Ein Integer Overflow tritt auf, wenn das Ergebnis einer arithmetischen Operation den maximal darstellbaren Wert des zugewiesenen Integer-Datentyps überschreitet, was zu einem „Überlauf“ führt und typischerweise zu einem Wert an oder nahe Null zurückkehrt. Im Bereich der Softwareentwicklung stellt dies eine signifikante Klasse von Programmierfehlern dar, welche die Systemfunktionalität beeinträchtigen können.

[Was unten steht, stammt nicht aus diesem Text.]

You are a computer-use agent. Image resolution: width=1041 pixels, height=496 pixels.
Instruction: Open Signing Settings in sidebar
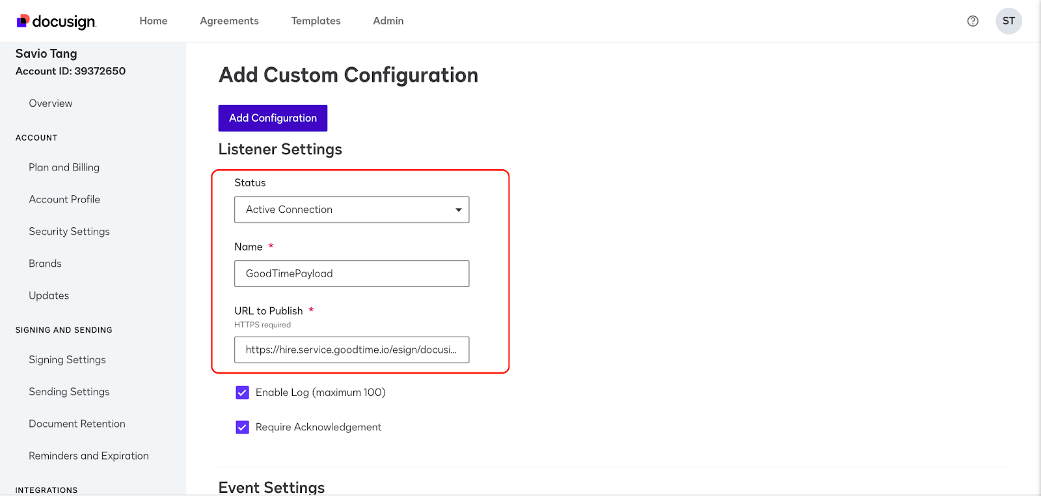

Solche Zustände sind oft Ausgangspunkt für sicherheitsrelevante Ausnutzungen.
Fehler
Der Fehler resultiert aus der unzureichenden Berücksichtigung der Bitbreite von Variablen bei der Zuweisung oder Berechnung von Werten, wie etwa bei Zählern oder Puffergrößenangaben. Die Programmiersprache oder die zugrundeliegende Hardware bestimmt das genaue Verhalten beim Überschreiten der Grenze.
Konsequenz
Die Konsequenz einer erfolgreichen Ausnutzung kann von einer simplen Programmfehlfunktion bis zur Umgehung von Zugriffskontrollen oder der Einschleusung von Shellcode reichen, insbesondere wenn der Überlauf zur Manipulation von Speicheradressen verwendet wird. Die korrekte Validierung aller Eingaben und Zwischenergebnisse ist daher eine Notwendigkeit.
Etymologie
Die Bezeichnung ist eine direkte Übernahme aus dem Englischen, wobei „Integer“ die ganze Zahl und „Overflow“ das Überfließen oder Überschreiten einer definierten Kapazität benennt. Der Begriff ist fest im Vokabular der Systemprogrammierung verankert.